Disseram-me muitas vezes que sem deus não há moral. Sem deus, não resta ninguém acima de mim que eu tema. Sem esse temor, não há castigo que me obrigue a viver de forma justa. Sem deus, eu aparentemente sentir-me-ia tão livre, tão soltinha, que desatava a matar e a roubar, a pilhar e a esquartejar. Como ateia e até à data, diz a totalidade desses atos que me apeteceu. Ora, sendo que não vos escrevo de nenhum estabelecimento prisional, é fácil concluir que, por ser ateia, não me apetece propriamente arrancar os órgãos internos a ninguém. Pelo menos não depois de sair do trabalho. É que a justiça dos homens faz um excelente trabalho a manter-me nos eixos. Quem dera que a justiça divina tivesse impedido fosse quem fosse de cometer crimes horrendos, especialmente aqueles que aconteceram e acontecem no seio de muitas (todas? quase todas?) as organizações religiosas que conheço.

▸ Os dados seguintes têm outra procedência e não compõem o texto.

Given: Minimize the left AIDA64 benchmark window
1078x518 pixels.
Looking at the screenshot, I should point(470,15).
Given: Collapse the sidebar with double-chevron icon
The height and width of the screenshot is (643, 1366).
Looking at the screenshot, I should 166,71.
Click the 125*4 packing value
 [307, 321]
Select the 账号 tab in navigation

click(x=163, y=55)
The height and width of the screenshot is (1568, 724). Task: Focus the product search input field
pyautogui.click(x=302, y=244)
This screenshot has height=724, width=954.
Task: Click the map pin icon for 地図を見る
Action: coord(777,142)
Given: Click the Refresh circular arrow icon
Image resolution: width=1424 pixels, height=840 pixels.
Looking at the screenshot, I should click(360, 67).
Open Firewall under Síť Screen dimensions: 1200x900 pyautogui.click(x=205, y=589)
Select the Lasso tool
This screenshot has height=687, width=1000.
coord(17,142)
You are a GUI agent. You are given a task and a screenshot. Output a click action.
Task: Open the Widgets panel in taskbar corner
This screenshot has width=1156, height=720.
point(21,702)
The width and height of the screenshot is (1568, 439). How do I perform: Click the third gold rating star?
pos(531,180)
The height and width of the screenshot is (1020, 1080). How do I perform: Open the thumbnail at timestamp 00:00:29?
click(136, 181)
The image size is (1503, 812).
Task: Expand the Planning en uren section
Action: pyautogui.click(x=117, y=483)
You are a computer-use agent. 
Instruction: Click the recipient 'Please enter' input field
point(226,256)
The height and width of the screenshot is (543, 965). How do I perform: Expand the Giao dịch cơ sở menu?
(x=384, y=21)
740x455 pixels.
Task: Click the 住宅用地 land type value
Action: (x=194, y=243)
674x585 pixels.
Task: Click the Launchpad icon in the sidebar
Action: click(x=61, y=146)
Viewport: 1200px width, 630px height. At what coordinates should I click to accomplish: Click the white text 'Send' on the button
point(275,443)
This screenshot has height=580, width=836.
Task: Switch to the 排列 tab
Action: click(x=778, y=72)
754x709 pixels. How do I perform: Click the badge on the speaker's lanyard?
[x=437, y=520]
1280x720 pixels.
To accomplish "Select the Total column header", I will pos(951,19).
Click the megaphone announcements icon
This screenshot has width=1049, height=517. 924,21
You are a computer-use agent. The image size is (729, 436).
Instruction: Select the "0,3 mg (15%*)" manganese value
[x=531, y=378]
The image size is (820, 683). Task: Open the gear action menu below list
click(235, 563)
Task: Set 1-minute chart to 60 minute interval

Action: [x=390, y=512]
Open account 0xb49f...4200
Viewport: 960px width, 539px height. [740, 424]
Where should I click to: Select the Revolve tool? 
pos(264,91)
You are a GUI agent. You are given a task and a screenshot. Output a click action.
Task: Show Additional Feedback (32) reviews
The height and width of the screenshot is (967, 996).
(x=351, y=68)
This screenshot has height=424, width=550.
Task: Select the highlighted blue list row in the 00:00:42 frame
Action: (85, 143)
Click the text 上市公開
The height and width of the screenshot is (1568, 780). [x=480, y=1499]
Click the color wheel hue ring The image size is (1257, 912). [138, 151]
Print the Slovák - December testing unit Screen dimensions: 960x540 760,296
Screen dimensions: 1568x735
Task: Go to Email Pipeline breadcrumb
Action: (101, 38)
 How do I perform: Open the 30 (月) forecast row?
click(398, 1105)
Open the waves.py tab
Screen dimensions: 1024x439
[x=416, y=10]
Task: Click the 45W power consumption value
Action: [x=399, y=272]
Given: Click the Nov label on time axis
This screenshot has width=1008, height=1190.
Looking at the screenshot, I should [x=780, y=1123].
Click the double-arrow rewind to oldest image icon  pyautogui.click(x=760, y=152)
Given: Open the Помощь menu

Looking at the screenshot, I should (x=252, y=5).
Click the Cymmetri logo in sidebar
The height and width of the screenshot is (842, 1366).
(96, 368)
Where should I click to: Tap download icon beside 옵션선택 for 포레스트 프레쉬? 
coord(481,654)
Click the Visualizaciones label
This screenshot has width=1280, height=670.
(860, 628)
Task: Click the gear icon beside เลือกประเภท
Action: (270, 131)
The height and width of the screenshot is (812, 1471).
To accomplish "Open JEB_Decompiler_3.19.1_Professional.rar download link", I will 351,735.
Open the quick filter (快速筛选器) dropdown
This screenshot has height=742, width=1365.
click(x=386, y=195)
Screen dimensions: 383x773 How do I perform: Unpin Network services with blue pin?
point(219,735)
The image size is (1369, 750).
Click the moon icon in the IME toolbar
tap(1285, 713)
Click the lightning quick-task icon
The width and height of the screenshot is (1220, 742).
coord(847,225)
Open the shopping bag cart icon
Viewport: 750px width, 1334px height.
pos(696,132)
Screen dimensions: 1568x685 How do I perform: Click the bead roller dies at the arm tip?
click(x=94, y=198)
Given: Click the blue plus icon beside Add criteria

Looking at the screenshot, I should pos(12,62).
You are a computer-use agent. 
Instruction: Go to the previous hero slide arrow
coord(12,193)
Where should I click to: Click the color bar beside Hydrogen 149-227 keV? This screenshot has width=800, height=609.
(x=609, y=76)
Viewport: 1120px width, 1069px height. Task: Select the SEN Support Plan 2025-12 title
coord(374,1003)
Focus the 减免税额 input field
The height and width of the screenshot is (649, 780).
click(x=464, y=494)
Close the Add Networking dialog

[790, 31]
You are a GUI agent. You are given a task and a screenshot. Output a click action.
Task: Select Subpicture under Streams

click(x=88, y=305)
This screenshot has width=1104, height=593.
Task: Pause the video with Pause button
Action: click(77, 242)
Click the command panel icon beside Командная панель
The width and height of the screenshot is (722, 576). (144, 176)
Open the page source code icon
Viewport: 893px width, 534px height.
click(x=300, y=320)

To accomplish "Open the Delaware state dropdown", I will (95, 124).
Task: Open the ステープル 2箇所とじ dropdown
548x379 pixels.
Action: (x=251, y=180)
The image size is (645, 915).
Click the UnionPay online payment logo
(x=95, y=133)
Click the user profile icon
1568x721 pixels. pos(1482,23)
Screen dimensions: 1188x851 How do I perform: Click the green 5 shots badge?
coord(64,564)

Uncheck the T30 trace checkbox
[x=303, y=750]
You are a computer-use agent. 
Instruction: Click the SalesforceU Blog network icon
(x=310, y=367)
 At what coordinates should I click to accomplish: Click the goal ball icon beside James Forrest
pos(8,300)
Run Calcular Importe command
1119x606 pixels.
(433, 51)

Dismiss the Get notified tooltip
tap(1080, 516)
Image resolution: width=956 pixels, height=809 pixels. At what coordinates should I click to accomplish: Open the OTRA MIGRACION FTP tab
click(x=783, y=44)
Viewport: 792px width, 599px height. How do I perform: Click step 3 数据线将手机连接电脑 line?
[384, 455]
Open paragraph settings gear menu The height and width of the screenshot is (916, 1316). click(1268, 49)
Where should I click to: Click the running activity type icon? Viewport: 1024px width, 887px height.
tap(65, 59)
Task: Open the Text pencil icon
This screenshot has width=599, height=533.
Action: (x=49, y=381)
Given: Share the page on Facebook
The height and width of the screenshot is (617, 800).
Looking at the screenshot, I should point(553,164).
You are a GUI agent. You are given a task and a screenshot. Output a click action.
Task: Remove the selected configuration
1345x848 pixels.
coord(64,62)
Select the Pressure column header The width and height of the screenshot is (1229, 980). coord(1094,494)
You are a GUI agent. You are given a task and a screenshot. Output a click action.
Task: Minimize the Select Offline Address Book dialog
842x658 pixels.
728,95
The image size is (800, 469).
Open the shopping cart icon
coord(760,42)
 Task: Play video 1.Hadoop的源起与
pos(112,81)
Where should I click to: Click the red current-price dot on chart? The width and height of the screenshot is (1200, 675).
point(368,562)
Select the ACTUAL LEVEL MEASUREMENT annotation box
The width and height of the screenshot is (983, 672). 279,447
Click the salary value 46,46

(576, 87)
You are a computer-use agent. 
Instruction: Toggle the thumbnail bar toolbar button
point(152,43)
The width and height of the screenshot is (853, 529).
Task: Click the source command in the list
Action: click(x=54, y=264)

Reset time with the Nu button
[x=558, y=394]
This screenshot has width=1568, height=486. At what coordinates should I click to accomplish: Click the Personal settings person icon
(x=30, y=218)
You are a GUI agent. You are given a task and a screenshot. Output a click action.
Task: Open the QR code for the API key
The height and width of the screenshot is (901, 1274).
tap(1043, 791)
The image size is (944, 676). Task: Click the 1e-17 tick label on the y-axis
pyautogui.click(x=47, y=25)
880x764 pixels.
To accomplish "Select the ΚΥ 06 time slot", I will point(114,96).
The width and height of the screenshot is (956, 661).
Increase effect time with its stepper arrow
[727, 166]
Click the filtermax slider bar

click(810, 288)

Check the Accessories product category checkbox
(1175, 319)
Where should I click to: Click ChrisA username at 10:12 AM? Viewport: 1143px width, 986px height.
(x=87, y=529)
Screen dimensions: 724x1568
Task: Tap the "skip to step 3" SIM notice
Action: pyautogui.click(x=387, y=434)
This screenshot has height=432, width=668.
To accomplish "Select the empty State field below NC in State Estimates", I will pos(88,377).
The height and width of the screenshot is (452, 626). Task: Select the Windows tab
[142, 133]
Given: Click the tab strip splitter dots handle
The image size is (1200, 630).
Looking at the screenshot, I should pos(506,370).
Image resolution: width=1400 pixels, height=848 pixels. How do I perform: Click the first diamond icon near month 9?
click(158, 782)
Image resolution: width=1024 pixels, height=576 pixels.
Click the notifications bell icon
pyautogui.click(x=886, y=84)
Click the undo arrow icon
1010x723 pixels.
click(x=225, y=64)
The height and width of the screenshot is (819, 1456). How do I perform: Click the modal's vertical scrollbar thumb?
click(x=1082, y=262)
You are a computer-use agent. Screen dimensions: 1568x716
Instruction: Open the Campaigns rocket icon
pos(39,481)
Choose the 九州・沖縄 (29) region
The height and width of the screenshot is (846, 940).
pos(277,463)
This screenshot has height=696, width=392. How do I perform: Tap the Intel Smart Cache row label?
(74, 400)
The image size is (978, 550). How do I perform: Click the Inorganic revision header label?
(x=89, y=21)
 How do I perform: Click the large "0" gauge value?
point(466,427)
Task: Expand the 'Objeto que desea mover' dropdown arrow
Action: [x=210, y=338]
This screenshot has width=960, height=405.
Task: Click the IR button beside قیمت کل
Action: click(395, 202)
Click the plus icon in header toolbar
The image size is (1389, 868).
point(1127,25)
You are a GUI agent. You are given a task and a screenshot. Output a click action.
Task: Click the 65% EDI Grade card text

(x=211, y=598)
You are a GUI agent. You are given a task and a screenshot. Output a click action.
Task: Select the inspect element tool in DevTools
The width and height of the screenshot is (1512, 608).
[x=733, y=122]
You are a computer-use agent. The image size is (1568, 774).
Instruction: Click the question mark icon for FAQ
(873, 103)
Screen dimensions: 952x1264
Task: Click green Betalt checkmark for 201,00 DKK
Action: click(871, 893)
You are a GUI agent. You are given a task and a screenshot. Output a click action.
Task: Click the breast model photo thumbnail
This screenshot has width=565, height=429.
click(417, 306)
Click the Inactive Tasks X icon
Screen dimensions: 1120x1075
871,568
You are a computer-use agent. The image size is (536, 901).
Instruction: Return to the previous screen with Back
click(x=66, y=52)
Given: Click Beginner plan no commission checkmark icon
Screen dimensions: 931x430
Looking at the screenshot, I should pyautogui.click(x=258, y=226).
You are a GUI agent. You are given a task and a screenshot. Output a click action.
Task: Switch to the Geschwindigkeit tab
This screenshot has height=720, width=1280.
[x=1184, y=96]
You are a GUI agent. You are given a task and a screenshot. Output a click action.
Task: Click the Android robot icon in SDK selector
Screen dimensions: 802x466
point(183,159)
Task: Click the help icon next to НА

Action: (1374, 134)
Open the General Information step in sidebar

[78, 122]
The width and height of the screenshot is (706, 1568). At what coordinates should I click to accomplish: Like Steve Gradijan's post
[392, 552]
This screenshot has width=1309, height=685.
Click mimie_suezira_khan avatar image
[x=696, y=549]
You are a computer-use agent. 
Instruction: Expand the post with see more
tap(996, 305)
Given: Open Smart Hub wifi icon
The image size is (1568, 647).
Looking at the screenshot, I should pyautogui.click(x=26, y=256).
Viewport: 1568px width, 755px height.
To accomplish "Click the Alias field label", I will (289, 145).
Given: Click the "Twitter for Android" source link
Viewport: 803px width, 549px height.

Pior do que isso. Significa então que os crentes só ajudam o próximo por temor a deus? Só amam por temor a deus? É apenas medo que os impede de cometer atrocidades? Às vezes penso que sim, que é isso que pensam sobre si próprios. E às vezes, cai-lhes um pouco os véus de moralidade divina. É nessas alturas em que vejo pessoas que rezam todas as noites, dizer que os sem-abrigo não querem é trabalhar, que quem anda de mini-saia é que anda aí a pedi-las, que não ser igual à regra é só moda para chamar à atenção, que tanto aperta a mão a este como o pescoço àquele. Se são todos? Não. Mas são muitos e eu cresci rodeada deles.

A diferença entre o ateu e o crente não é que o ateu não tem medo da morte. É que o ateu escolhe não se iludir. E ao fazê-lo, vive mais plenamente a sua vida, com a consciência de que não vai a lado nenhum depois, nem voltar de lá eventualmente. Ama mais livremente, porque ama sem motivos ulteriores. Quando faz algo pelo próximo, é porque realmente quer ajudar, não porque está a somar pontos. Vive consciente de que é insignificante neste universo que ninguém criou. Vive sabendo que ao morrer, devolve a matéria às estrelas.

Não me digam que não tenho pelo que viver por não acreditar numa vida após a morte e no deus que a garante. Para parafrasear Seth Andrews, não deixei de ter uma razão para viver, deixei de ter uma razão para ansiar a morte.